> [Job A] In the mailing list post on lock tracepoints, retype the part that opens with the words containing "Oops, I used" and closes with "or tracepoints directly.".

Re: [RFC 00/12] locking: Separate lock tracepoints from lockdep/lock_stat (v1)

From: Namhyung Kim
Date: Tue Feb 08 2022 - 14:14:25 EST


Oops, I used the wrong email address of Paul. Sorry about that!
I'll resend with a new address soon.

Thanks,
Namhyung


On Tue, Feb 8, 2022 at 10:42 AM Namhyung Kim <namhyung@xxxxxxxxxx> wrote:
>
> Hello,
>
> There have been some requests for low-overhead kernel lock contention
> monitoring. The kernel has CONFIG_LOCK_STAT to provide such an infra
> either via /proc/lock_stat or tracepoints directly.
>
> However it's not light-weight and hard to be used in production. So
> I'm trying to separate out the tracepoints and using them as a base to
> build a new monitoring system.
>
> As the lockdep and lock_stat provide good hooks in the lock functions,
> it'd be natural to reuse them. Actually I tried to use lockdep as is
> but disables the functionality at runtime (initialize debug_locks = 0,
> lock_stat = 0). But it still has unacceptable overhead and the
> lockdep data structures also increase memory footprint unnecessarily.
>
> So I'm proposing a separate tracepoint-only configuration and keeping
> lockdep_map only with minimal information needed for tracepoints (for
> now, it's just name). And then the existing lockdep hooks can be used
> for the tracepoints.
>
> The patch 01-06 are preparation for the work. In a few places in the
> kernel, they calls lockdep annotation explicitly to deal with
> limitations in the lockdep implementation. In my understanding, they
> are not needed to analyze lock contention.
>
> To make matters worse, they rely on the compiler optimization (or
> macro magic) so that it can get rid of the annotations and their
> arguments when lockdep is not configured.
>
> But it's not true any more when lock tracepoints are added and it'd
> cause build errors. So I added #ifdef guards for LOCKDEP in the code
> to prevent such errors.
>
> In the patch 07 I mechanically changed most of code that depend on
> CONFIG_LOCKDEP or CONFIG_DEBUG_LOCK_ALLOC to CONFIG_LOCK_INFO. It
> paves the way for the codes to be shared for lockdep and tracepoints.
> Mostly, it makes sure that locks are initialized with a proper name,
> like in the patch 08 and 09.
>
> I didn't change some places intentionally - for example, timer and
> workqueue depend on LOCKDEP explicitly since they use some lockdep
> annotations to work around the "held lock freed" warnings. The ocfs2
> directly accesses lockdep_map.key so I didn't touch the code for now.

> [Lines of data]
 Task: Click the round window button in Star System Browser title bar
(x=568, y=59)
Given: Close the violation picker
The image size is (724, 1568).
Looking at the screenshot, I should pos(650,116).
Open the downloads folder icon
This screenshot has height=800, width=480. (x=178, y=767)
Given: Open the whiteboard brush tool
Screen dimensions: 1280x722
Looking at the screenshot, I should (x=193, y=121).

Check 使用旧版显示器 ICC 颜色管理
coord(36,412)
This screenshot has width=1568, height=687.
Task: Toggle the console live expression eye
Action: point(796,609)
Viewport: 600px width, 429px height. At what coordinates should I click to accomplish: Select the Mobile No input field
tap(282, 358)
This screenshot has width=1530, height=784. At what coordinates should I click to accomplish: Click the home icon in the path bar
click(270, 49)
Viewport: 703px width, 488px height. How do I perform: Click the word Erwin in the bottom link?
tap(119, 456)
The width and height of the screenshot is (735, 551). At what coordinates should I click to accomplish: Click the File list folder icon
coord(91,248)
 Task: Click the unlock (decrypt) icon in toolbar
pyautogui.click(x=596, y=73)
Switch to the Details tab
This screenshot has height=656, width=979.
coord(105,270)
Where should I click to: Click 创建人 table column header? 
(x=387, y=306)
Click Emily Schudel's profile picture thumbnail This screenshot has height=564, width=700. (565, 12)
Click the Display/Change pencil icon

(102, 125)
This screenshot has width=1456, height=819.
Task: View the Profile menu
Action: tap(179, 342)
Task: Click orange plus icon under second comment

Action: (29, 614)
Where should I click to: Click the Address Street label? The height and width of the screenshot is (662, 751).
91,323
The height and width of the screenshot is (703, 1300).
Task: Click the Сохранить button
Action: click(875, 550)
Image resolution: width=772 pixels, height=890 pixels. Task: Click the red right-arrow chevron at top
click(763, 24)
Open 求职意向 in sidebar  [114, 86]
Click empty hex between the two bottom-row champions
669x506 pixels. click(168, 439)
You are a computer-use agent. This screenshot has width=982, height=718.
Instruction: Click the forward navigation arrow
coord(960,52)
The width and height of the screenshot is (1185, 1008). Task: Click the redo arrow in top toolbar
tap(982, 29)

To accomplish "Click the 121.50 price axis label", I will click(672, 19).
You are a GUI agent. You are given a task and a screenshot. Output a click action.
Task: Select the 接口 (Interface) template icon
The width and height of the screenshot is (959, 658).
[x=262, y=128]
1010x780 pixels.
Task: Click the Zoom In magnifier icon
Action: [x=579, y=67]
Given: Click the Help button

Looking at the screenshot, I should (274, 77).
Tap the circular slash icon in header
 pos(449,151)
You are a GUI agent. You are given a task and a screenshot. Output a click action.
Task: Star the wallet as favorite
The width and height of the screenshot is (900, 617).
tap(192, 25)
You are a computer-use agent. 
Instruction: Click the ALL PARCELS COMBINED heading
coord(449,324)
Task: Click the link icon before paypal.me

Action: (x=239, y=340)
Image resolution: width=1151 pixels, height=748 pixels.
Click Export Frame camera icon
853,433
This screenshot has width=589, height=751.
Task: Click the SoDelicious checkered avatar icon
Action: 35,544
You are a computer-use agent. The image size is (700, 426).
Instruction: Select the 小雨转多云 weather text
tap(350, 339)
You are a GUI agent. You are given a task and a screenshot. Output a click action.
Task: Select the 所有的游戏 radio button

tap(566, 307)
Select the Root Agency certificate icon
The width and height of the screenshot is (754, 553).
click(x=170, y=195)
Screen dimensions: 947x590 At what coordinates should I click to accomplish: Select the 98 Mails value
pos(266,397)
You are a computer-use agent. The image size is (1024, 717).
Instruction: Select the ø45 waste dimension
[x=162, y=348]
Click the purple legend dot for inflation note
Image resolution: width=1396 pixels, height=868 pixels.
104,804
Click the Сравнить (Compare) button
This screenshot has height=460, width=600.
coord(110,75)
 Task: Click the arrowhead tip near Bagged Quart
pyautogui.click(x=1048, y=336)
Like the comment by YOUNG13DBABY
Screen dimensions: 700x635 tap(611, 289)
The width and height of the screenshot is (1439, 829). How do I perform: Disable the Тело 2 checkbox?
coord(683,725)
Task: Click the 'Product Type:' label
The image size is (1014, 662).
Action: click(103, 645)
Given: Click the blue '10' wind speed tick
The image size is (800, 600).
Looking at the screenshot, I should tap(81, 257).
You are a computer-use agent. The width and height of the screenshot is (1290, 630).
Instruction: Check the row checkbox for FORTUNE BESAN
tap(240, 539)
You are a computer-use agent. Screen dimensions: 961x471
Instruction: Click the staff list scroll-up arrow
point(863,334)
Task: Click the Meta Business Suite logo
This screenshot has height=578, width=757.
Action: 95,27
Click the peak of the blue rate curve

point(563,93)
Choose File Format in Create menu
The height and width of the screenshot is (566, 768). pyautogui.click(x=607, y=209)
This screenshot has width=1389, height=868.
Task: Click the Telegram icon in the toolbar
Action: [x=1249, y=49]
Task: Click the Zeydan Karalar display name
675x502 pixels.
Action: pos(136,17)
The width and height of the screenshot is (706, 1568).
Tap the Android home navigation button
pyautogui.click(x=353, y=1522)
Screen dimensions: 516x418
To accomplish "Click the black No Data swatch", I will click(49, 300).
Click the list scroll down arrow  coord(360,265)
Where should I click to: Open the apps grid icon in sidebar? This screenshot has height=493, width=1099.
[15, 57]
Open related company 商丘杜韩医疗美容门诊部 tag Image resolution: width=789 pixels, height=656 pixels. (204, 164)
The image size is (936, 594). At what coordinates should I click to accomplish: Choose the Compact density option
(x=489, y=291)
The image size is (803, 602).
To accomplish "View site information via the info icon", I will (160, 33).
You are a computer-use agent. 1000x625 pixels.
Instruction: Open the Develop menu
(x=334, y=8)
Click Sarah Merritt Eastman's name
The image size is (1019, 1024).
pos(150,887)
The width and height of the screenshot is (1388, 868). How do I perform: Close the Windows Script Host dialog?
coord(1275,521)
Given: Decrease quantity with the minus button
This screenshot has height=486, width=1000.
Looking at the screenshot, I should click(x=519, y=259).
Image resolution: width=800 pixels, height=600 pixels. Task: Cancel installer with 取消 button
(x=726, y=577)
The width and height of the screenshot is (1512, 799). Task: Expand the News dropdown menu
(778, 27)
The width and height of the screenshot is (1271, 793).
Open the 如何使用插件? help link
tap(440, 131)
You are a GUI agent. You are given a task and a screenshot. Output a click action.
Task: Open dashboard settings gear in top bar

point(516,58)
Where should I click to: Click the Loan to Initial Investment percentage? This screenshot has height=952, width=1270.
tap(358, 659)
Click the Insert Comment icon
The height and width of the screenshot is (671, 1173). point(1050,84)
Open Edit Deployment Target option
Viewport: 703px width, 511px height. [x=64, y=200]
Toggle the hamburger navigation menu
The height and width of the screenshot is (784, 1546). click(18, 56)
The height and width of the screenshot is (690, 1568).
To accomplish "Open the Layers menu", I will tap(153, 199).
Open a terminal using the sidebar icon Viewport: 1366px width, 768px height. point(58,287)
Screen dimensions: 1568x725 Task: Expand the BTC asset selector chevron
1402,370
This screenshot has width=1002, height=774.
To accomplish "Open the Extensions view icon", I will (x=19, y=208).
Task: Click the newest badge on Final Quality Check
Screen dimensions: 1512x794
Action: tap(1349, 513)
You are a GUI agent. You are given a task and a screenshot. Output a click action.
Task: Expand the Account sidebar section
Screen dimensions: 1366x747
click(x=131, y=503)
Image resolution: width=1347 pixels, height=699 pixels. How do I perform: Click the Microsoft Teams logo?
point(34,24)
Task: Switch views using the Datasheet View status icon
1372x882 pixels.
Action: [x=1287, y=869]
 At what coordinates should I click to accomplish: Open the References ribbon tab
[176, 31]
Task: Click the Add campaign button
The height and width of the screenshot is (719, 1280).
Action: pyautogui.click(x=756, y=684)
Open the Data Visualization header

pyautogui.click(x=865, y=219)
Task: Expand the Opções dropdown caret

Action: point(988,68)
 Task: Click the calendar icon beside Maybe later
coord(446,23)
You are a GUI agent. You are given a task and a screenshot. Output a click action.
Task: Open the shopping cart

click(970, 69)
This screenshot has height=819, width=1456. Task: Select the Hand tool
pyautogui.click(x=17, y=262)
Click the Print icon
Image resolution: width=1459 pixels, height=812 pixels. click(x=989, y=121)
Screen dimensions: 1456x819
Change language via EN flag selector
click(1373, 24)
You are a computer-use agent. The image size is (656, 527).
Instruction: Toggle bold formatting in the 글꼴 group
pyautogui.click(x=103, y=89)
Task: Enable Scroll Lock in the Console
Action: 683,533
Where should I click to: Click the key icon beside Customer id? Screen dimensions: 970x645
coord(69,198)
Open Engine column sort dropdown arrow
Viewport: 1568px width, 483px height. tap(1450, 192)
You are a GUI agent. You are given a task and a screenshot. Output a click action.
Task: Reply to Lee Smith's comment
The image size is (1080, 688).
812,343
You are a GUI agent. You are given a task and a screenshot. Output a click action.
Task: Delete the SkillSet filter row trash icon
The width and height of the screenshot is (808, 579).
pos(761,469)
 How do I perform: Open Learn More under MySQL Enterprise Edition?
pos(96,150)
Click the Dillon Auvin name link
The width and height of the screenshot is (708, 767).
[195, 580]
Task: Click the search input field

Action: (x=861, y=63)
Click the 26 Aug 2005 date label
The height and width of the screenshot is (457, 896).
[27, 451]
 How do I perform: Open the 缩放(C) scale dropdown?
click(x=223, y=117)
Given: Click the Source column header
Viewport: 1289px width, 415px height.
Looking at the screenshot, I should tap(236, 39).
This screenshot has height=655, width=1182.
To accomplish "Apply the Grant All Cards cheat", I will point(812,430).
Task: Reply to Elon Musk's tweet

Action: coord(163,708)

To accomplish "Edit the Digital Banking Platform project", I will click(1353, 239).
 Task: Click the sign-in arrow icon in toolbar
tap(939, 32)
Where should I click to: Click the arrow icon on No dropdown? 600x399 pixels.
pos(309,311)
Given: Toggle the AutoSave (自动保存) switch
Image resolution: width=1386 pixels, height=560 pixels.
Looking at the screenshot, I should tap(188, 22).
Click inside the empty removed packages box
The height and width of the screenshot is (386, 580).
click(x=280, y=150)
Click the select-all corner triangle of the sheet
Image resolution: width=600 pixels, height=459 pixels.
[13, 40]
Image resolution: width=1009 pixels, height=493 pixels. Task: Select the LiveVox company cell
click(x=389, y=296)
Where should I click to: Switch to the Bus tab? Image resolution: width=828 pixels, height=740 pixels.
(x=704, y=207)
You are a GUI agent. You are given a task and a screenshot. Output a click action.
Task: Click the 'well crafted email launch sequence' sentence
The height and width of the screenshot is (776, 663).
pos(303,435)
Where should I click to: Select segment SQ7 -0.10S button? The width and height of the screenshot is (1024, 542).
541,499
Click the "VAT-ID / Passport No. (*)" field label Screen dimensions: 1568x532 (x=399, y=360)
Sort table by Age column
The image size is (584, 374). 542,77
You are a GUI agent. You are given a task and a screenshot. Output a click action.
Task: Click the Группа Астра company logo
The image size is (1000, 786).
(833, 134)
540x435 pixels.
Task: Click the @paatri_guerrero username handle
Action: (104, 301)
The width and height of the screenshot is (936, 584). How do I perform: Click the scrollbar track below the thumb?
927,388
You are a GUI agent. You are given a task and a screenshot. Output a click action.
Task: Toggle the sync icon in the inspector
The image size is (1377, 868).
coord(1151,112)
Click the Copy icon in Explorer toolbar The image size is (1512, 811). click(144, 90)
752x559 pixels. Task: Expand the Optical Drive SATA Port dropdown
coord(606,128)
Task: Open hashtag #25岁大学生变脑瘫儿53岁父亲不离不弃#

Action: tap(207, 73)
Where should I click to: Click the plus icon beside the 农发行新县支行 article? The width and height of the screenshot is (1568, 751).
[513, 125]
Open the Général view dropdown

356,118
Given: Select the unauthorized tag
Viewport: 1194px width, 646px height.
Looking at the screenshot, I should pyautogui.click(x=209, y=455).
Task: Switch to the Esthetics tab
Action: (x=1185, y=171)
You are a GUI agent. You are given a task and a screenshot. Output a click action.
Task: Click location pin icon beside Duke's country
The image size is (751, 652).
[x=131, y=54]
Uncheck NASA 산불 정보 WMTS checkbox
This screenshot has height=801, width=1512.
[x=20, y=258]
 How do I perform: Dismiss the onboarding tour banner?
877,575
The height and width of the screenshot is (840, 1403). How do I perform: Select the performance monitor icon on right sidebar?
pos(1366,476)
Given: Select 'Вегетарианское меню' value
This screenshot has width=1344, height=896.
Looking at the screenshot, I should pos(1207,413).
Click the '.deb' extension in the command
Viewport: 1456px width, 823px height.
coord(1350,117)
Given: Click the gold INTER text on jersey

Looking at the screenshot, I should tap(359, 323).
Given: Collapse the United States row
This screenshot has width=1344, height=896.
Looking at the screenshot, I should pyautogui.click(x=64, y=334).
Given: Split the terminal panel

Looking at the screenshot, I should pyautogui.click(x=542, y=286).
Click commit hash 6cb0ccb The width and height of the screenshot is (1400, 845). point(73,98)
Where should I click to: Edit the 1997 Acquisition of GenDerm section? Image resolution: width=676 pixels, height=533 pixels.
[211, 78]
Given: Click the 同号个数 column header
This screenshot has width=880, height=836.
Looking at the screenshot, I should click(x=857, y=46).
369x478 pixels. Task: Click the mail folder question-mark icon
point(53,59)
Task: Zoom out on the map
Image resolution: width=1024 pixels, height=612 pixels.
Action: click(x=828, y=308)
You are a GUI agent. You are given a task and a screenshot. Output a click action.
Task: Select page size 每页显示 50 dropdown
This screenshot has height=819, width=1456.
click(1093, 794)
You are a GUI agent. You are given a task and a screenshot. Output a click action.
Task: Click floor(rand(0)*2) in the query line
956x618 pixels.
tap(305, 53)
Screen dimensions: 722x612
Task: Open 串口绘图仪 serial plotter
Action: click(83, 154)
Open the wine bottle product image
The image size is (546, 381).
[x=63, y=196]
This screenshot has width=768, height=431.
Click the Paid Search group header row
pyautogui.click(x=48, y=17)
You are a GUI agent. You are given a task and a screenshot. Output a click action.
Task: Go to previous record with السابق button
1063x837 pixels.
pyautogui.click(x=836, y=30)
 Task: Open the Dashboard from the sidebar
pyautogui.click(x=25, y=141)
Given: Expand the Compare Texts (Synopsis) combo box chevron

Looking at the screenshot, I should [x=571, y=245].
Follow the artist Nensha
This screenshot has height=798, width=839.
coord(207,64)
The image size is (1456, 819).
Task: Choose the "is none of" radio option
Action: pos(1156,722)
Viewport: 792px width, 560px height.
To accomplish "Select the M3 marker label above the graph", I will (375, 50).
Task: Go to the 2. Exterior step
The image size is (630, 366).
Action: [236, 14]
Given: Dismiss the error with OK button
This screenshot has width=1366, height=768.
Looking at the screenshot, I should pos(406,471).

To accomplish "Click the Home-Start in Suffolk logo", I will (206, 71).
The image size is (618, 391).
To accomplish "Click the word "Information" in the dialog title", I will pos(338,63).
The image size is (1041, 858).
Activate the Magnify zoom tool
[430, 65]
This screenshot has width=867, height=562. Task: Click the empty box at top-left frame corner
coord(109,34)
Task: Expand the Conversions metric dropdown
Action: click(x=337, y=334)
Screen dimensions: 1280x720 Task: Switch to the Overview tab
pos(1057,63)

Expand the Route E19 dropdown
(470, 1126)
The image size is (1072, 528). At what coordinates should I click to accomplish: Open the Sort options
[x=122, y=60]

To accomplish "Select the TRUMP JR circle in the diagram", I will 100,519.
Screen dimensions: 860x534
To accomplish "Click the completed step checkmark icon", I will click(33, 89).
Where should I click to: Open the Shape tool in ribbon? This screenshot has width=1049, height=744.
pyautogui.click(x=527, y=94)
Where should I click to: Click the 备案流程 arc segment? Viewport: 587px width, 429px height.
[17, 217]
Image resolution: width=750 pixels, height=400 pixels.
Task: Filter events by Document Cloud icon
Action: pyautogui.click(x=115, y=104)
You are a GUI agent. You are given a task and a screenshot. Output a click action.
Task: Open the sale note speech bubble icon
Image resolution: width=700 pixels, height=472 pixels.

> [Job B] Put only the records from the line containing "This screenshot has width=1002, height=774." through the line containing "coord(446,23)" into a numbered list, leaving out blank lines.

> [Task solution A]
Oops, I used the wrong email address of Paul. Sorry about that!
I'll resend with a new address soon.

Thanks,
Namhyung


On Tue, Feb 8, 2022 at 10:42 AM Namhyung Kim <namhyung@xxxxxxxxxx> wrote:
>
> Hello,
>
> There have been some requests for low-overhead kernel lock contention
> monitoring. The kernel has CONFIG_LOCK_STAT to provide such an infra
> either via /proc/lock_stat or tracepoints directly.

> [Task solution B]
1. This screenshot has width=1002, height=774.
2. To accomplish "Open the Extensions view icon", I will (x=19, y=208).
3. Task: Click the newest badge on Final Quality Check
4. Screen dimensions: 1512x794
5. Action: tap(1349, 513)
6. You are a GUI agent. You are given a task and a screenshot. Output a click action.
7. Task: Expand the Account sidebar section
8. Screen dimensions: 1366x747
9. click(x=131, y=503)
10. Image resolution: width=1347 pixels, height=699 pixels. How do I perform: Click the Microsoft Teams logo?
11. point(34,24)
12. Task: Switch views using the Datasheet View status icon
13. 1372x882 pixels.
14. Action: [x=1287, y=869]
15.  At what coordinates should I click to accomplish: Open the References ribbon tab
16. [176, 31]
17. Task: Click the Add campaign button
18. The height and width of the screenshot is (719, 1280).
19. Action: pyautogui.click(x=756, y=684)
20. Open the Data Visualization header
21. pyautogui.click(x=865, y=219)
22. Task: Expand the Opções dropdown caret
23. Action: point(988,68)
24.  Task: Click the calendar icon beside Maybe later
25. coord(446,23)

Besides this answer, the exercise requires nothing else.